What is wanted is the line holding "Where should I click to: Click the CS0103" and every later line through the end of the entries, set down exactly.
[[ Information given open ]]
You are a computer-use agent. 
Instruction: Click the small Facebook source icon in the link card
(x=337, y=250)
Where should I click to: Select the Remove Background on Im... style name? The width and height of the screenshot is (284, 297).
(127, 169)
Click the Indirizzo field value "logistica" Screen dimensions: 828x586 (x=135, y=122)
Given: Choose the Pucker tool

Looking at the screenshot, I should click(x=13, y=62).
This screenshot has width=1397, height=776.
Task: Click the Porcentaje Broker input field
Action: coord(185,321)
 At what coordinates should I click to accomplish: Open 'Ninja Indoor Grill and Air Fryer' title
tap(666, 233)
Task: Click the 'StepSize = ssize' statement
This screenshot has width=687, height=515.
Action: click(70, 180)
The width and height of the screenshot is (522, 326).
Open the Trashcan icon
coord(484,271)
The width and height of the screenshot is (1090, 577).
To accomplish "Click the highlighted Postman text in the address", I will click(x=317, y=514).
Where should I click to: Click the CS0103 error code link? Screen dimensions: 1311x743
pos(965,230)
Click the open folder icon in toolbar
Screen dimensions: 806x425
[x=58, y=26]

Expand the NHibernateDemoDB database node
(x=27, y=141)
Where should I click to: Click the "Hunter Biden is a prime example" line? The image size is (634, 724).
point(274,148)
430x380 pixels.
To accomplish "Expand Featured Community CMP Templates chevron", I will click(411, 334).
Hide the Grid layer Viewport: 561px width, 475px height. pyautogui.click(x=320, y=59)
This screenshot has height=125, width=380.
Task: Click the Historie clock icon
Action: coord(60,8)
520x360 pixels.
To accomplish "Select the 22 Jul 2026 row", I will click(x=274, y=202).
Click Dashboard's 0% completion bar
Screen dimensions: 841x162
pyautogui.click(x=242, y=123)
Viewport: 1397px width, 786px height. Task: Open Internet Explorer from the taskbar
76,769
[[ Information given closed ]]
### Answer box
Where should I click to: Click the CS0103 error code link? Screen dimensions: 1311x743
pos(965,230)
Click the open folder icon in toolbar
Screen dimensions: 806x425
[x=58, y=26]

Expand the NHibernateDemoDB database node
(x=27, y=141)
Where should I click to: Click the "Hunter Biden is a prime example" line? The image size is (634, 724).
point(274,148)
430x380 pixels.
To accomplish "Expand Featured Community CMP Templates chevron", I will click(411, 334).
Hide the Grid layer Viewport: 561px width, 475px height. pyautogui.click(x=320, y=59)
This screenshot has height=125, width=380.
Task: Click the Historie clock icon
Action: coord(60,8)
520x360 pixels.
To accomplish "Select the 22 Jul 2026 row", I will click(x=274, y=202).
Click Dashboard's 0% completion bar
Screen dimensions: 841x162
pyautogui.click(x=242, y=123)
Viewport: 1397px width, 786px height. Task: Open Internet Explorer from the taskbar
76,769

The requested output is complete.